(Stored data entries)
-=-=-
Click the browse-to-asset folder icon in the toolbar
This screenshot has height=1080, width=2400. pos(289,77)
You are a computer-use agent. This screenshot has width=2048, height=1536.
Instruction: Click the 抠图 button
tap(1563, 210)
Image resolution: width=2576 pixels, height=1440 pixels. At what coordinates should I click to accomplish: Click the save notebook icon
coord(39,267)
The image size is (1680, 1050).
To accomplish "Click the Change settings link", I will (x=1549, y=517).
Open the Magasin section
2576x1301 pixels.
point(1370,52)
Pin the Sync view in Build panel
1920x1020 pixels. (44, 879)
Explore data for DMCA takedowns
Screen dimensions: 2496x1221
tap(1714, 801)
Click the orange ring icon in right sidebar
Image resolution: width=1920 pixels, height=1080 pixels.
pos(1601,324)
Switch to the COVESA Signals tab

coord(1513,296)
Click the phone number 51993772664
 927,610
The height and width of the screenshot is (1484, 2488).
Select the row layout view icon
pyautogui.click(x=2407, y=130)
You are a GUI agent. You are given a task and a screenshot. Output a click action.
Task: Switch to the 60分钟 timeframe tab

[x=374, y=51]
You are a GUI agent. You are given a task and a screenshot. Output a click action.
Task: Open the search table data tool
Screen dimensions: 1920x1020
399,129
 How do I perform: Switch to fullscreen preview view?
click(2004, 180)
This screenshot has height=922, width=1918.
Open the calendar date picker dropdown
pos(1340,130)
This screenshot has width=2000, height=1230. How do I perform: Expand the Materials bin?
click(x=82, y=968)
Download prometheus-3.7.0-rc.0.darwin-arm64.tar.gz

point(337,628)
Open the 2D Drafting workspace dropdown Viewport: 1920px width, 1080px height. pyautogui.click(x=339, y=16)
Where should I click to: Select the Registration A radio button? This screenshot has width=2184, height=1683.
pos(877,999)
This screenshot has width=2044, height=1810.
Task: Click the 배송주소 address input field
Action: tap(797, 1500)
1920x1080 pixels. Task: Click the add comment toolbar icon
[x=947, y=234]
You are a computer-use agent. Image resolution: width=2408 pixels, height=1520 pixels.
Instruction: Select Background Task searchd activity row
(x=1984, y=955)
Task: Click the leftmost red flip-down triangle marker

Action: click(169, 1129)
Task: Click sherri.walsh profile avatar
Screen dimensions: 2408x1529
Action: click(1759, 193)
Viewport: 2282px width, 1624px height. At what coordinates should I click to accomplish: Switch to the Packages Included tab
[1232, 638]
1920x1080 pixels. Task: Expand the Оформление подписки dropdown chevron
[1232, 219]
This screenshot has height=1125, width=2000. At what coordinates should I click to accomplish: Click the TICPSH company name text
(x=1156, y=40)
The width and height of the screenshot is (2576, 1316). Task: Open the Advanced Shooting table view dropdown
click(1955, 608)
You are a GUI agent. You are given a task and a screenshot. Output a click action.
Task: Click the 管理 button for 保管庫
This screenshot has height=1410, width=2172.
-=-=-
• _Work instruction_: Each line above is to be reproduced exactly.

• _Solved problem_:
Click the browse-to-asset folder icon in the toolbar
This screenshot has height=1080, width=2400. pos(289,77)
You are a computer-use agent. This screenshot has width=2048, height=1536.
Instruction: Click the 抠图 button
tap(1563, 210)
Image resolution: width=2576 pixels, height=1440 pixels. At what coordinates should I click to accomplish: Click the save notebook icon
coord(39,267)
The image size is (1680, 1050).
To accomplish "Click the Change settings link", I will (x=1549, y=517).
Open the Magasin section
2576x1301 pixels.
point(1370,52)
Pin the Sync view in Build panel
1920x1020 pixels. (44, 879)
Explore data for DMCA takedowns
Screen dimensions: 2496x1221
tap(1714, 801)
Click the orange ring icon in right sidebar
Image resolution: width=1920 pixels, height=1080 pixels.
pos(1601,324)
Switch to the COVESA Signals tab

coord(1513,296)
Click the phone number 51993772664
 927,610
The height and width of the screenshot is (1484, 2488).
Select the row layout view icon
pyautogui.click(x=2407, y=130)
You are a GUI agent. You are given a task and a screenshot. Output a click action.
Task: Switch to the 60分钟 timeframe tab

[x=374, y=51]
You are a GUI agent. You are given a task and a screenshot. Output a click action.
Task: Open the search table data tool
Screen dimensions: 1920x1020
399,129
 How do I perform: Switch to fullscreen preview view?
click(2004, 180)
This screenshot has height=922, width=1918.
Open the calendar date picker dropdown
pos(1340,130)
This screenshot has width=2000, height=1230. How do I perform: Expand the Materials bin?
click(x=82, y=968)
Download prometheus-3.7.0-rc.0.darwin-arm64.tar.gz

point(337,628)
Open the 2D Drafting workspace dropdown Viewport: 1920px width, 1080px height. pyautogui.click(x=339, y=16)
Where should I click to: Select the Registration A radio button? This screenshot has width=2184, height=1683.
pos(877,999)
This screenshot has width=2044, height=1810.
Task: Click the 배송주소 address input field
Action: tap(797, 1500)
1920x1080 pixels. Task: Click the add comment toolbar icon
[x=947, y=234]
You are a computer-use agent. Image resolution: width=2408 pixels, height=1520 pixels.
Instruction: Select Background Task searchd activity row
(x=1984, y=955)
Task: Click the leftmost red flip-down triangle marker

Action: click(169, 1129)
Task: Click sherri.walsh profile avatar
Screen dimensions: 2408x1529
Action: click(1759, 193)
Viewport: 2282px width, 1624px height. At what coordinates should I click to accomplish: Switch to the Packages Included tab
[1232, 638]
1920x1080 pixels. Task: Expand the Оформление подписки dropdown chevron
[1232, 219]
This screenshot has height=1125, width=2000. At what coordinates should I click to accomplish: Click the TICPSH company name text
(x=1156, y=40)
The width and height of the screenshot is (2576, 1316). Task: Open the Advanced Shooting table view dropdown
click(1955, 608)
You are a GUI agent. You are given a task and a screenshot. Output a click action.
Task: Click the 管理 button for 保管庫
This screenshot has height=1410, width=2172.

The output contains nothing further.